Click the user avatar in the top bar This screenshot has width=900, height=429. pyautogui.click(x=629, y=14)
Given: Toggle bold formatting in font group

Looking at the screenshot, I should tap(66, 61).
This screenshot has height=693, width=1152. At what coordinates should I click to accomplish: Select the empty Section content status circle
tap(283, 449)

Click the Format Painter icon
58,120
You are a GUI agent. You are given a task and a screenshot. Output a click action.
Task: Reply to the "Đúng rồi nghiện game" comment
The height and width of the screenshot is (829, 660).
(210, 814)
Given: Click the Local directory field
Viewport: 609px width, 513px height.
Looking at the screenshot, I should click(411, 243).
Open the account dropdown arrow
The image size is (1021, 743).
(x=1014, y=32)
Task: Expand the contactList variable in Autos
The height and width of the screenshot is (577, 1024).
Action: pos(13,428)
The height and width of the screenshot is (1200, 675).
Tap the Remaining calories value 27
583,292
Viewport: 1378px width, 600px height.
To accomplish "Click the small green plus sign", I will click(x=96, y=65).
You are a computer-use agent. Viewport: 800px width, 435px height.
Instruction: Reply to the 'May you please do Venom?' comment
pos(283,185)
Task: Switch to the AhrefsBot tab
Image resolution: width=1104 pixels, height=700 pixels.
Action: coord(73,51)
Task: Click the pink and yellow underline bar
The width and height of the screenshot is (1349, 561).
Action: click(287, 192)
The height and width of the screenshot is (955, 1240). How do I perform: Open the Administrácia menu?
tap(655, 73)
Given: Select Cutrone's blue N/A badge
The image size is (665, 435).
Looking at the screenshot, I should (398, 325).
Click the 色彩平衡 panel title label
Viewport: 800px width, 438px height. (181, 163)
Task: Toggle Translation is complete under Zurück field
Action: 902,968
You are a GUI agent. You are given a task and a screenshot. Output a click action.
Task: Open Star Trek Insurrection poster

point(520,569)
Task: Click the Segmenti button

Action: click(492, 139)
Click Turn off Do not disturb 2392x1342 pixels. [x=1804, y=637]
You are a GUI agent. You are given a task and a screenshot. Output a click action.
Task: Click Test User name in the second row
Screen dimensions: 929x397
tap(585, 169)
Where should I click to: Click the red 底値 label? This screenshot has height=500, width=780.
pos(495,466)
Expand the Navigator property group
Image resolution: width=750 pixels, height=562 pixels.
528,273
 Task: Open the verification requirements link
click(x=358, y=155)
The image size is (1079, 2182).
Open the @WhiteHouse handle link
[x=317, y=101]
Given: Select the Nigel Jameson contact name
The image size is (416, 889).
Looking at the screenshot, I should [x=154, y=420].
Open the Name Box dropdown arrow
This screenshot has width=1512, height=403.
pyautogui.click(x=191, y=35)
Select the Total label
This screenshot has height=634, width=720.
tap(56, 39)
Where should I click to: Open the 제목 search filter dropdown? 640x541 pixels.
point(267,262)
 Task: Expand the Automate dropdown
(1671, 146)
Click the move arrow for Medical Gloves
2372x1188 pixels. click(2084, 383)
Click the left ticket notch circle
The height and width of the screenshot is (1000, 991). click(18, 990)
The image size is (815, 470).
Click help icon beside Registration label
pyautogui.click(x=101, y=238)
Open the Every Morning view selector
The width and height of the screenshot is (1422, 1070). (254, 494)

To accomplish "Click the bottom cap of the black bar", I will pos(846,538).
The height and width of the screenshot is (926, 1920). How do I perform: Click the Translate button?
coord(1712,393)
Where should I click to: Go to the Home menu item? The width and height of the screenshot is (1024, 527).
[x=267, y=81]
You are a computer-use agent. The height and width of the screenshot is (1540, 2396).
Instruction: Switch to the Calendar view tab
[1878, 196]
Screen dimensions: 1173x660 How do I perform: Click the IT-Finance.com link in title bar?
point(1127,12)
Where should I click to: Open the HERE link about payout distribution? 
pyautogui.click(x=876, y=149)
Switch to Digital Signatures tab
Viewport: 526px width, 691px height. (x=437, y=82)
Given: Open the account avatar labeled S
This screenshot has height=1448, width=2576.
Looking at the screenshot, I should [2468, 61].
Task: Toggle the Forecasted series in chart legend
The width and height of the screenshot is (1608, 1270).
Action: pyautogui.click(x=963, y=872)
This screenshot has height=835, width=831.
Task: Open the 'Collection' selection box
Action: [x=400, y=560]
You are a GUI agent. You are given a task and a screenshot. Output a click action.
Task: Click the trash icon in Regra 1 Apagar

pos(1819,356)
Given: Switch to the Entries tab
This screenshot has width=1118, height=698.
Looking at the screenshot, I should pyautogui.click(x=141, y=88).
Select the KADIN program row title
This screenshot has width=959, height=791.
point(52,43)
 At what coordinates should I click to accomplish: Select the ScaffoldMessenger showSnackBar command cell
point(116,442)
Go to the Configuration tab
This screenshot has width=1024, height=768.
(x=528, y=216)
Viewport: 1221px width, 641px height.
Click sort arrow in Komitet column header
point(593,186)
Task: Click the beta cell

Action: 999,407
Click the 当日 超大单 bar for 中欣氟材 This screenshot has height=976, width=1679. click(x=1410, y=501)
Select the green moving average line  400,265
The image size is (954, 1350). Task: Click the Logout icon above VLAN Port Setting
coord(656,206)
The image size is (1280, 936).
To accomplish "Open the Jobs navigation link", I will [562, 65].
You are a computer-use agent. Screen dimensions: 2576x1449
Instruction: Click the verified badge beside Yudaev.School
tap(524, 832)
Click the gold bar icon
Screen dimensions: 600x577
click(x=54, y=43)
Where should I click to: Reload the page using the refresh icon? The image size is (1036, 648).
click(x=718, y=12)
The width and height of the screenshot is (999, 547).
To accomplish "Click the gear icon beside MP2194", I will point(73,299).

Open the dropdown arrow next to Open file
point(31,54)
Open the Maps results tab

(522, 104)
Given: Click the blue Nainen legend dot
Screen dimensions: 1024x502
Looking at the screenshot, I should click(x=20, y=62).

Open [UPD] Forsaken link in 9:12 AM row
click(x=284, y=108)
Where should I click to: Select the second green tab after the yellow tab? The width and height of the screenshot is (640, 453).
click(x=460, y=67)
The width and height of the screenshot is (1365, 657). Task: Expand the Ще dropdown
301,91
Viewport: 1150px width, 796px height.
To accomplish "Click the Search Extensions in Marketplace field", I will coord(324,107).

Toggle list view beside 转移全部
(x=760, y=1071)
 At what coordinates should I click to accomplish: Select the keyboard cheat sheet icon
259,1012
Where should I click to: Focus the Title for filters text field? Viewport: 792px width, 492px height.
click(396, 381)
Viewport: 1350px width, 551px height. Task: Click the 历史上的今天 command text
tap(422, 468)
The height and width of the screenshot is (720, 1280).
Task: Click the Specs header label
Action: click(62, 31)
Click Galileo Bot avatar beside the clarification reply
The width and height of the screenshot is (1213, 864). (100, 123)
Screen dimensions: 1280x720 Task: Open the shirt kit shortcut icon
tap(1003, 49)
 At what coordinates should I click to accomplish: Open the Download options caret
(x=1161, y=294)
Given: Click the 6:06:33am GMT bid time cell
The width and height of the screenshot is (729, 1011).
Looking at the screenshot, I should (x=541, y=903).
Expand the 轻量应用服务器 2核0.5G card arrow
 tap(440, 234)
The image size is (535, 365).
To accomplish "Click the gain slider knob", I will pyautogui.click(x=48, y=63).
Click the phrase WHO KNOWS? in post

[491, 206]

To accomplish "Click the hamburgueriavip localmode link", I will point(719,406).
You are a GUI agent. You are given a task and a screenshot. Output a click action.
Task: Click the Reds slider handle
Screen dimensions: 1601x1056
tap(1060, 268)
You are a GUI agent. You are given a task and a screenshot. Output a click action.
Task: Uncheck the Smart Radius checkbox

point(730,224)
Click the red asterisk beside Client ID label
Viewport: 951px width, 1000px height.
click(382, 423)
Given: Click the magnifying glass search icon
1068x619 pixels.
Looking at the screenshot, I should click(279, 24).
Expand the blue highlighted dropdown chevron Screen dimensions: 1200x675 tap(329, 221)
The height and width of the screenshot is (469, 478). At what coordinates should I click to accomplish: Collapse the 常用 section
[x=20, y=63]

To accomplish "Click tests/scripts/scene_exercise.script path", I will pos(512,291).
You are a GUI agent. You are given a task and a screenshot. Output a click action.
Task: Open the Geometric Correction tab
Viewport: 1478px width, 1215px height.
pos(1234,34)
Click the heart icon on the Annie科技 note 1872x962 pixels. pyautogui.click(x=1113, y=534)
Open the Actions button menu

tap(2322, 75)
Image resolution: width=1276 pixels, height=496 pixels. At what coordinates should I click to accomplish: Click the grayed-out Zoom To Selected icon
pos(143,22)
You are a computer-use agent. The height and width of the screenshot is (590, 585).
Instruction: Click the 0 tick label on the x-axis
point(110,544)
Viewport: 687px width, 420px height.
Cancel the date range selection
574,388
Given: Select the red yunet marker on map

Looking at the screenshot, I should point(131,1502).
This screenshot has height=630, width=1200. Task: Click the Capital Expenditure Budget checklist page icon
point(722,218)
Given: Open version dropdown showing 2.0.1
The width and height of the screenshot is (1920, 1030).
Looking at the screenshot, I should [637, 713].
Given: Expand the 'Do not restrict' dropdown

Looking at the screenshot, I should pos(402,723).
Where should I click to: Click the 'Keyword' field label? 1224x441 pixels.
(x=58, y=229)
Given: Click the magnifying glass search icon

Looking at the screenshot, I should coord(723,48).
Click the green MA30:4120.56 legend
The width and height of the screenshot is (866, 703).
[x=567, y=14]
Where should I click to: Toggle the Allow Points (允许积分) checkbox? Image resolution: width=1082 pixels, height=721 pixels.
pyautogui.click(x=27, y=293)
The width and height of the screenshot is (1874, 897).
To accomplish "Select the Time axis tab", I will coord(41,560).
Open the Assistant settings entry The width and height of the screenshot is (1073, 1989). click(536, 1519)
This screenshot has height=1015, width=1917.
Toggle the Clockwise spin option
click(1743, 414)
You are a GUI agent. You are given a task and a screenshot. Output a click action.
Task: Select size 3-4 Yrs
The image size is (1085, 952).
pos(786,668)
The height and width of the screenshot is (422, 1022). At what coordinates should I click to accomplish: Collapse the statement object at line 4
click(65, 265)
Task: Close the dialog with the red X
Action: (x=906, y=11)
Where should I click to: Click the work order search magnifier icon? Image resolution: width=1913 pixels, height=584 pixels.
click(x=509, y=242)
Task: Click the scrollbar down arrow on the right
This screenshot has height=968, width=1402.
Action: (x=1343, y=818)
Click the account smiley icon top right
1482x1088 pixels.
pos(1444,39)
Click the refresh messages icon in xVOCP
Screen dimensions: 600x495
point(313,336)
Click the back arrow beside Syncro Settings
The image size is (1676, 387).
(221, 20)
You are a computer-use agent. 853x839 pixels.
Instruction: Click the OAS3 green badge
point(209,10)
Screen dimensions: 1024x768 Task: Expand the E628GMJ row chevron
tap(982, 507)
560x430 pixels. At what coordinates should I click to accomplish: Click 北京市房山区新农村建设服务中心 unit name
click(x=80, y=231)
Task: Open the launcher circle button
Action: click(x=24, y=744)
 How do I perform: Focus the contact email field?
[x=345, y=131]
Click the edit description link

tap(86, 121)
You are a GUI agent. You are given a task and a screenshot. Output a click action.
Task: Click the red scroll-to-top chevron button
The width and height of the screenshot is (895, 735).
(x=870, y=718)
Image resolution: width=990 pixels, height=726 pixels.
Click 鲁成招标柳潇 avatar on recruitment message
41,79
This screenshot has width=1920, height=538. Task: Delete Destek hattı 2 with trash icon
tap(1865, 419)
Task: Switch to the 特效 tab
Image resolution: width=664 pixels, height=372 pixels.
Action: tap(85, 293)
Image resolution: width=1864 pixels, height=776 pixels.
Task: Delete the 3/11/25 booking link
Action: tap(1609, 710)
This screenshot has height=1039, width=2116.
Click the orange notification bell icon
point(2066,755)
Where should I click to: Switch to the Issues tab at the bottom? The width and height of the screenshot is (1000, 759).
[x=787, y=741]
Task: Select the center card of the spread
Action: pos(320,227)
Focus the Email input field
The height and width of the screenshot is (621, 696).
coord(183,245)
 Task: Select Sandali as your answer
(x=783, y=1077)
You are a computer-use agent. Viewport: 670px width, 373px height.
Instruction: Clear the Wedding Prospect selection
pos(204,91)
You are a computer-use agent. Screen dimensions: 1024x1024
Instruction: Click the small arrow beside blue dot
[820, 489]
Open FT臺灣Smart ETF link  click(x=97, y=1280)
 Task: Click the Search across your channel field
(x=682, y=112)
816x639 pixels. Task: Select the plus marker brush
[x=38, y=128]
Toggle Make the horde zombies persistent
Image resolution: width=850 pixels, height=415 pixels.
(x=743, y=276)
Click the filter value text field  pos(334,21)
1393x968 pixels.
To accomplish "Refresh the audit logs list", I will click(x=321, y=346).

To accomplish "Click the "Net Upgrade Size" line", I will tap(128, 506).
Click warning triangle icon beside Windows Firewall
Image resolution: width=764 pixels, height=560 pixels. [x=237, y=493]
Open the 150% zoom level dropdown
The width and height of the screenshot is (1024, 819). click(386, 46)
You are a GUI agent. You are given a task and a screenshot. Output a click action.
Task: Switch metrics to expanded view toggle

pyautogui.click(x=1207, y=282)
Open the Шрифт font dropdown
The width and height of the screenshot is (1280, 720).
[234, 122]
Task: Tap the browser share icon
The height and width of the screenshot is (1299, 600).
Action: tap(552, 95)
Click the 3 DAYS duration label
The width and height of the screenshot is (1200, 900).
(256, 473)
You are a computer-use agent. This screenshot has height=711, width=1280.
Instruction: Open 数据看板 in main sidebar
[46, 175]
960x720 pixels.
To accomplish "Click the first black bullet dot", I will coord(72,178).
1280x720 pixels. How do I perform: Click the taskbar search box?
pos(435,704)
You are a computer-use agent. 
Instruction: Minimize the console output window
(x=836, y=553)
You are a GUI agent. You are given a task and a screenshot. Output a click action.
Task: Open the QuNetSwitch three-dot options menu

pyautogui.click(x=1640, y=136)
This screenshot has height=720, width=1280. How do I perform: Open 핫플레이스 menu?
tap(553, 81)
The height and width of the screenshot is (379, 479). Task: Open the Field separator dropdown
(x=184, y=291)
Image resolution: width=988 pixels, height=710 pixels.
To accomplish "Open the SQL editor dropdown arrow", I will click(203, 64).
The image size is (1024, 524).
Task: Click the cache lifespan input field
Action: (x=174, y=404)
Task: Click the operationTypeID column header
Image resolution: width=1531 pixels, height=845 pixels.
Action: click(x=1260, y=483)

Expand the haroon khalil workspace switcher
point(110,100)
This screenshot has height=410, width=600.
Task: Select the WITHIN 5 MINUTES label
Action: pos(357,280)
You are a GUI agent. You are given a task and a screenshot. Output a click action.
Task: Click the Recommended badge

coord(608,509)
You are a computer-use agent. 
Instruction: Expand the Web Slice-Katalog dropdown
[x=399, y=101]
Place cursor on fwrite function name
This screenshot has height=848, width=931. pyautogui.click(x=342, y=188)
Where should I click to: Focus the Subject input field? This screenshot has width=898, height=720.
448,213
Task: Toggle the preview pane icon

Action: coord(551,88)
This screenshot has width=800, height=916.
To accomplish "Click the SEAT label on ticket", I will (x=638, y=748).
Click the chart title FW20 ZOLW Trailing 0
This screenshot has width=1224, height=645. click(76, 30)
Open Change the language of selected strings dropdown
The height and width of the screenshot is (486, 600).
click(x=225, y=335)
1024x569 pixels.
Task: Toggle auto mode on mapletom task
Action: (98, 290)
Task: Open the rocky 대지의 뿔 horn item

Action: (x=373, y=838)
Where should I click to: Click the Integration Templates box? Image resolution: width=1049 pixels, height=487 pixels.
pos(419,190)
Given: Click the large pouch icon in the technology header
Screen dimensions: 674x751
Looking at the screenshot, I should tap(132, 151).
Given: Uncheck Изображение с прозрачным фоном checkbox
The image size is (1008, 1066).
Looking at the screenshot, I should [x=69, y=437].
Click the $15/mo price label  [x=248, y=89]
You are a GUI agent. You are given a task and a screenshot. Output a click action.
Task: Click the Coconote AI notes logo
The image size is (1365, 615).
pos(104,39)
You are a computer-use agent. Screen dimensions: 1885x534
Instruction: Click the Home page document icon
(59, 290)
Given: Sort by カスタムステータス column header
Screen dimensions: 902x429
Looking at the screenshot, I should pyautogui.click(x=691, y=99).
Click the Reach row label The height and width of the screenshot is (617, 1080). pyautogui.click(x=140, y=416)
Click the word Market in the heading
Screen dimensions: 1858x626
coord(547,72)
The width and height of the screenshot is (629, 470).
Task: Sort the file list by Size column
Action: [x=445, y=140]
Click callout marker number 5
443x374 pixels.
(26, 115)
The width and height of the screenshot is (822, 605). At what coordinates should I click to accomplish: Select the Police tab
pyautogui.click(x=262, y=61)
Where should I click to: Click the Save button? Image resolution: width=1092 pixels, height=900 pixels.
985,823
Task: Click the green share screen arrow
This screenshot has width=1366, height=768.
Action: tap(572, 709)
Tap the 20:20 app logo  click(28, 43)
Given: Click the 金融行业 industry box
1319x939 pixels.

* WHAT IS BEING ASKED: When the line containing "Given: Uncheck Изображение" is reached, return it and every later line through the end of the listing above, unaltered and alone.

* PROBLEM SOLUTION:
Given: Uncheck Изображение с прозрачным фоном checkbox
The image size is (1008, 1066).
Looking at the screenshot, I should [x=69, y=437].
Click the $15/mo price label  [x=248, y=89]
You are a GUI agent. You are given a task and a screenshot. Output a click action.
Task: Click the Coconote AI notes logo
The image size is (1365, 615).
pos(104,39)
You are a computer-use agent. Screen dimensions: 1885x534
Instruction: Click the Home page document icon
(59, 290)
Given: Sort by カスタムステータス column header
Screen dimensions: 902x429
Looking at the screenshot, I should pyautogui.click(x=691, y=99).
Click the Reach row label The height and width of the screenshot is (617, 1080). pyautogui.click(x=140, y=416)
Click the word Market in the heading
Screen dimensions: 1858x626
coord(547,72)
The width and height of the screenshot is (629, 470).
Task: Sort the file list by Size column
Action: [x=445, y=140]
Click callout marker number 5
443x374 pixels.
(26, 115)
The width and height of the screenshot is (822, 605). At what coordinates should I click to accomplish: Select the Police tab
pyautogui.click(x=262, y=61)
Where should I click to: Click the Save button? Image resolution: width=1092 pixels, height=900 pixels.
985,823
Task: Click the green share screen arrow
This screenshot has width=1366, height=768.
Action: tap(572, 709)
Tap the 20:20 app logo  click(28, 43)
Given: Click the 金融行业 industry box
1319x939 pixels.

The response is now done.